*Records drawn from a dataset*:

#####

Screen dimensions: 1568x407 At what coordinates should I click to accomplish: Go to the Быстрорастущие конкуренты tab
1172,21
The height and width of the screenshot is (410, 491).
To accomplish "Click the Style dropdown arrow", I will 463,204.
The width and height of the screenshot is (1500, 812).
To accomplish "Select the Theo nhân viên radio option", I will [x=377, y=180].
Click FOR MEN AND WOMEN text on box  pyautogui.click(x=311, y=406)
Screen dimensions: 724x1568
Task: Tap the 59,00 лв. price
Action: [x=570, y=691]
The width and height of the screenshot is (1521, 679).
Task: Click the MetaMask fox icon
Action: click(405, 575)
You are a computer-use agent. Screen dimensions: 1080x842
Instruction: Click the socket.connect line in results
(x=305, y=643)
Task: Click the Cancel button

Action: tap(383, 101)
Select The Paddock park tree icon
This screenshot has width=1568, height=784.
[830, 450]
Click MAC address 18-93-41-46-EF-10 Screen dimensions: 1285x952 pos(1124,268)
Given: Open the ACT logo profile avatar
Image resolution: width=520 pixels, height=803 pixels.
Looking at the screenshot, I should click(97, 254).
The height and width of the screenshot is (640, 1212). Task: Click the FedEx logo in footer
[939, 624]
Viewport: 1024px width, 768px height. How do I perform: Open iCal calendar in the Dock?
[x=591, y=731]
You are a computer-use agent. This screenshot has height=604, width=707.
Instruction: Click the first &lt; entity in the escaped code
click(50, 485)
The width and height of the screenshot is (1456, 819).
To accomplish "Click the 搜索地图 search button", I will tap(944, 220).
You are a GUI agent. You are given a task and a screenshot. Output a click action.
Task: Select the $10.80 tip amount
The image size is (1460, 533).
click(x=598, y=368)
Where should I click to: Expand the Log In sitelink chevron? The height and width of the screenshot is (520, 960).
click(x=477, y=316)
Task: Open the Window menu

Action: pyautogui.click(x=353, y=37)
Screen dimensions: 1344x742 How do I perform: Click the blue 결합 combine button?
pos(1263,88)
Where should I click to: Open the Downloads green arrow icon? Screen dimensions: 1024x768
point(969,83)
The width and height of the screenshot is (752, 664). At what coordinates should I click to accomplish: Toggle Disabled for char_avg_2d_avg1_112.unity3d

#####

*Task item*: An exact number is called for here: how many lines across the records contain the word "will". Nothing else belongs in the answer.

*Result of the task*: 3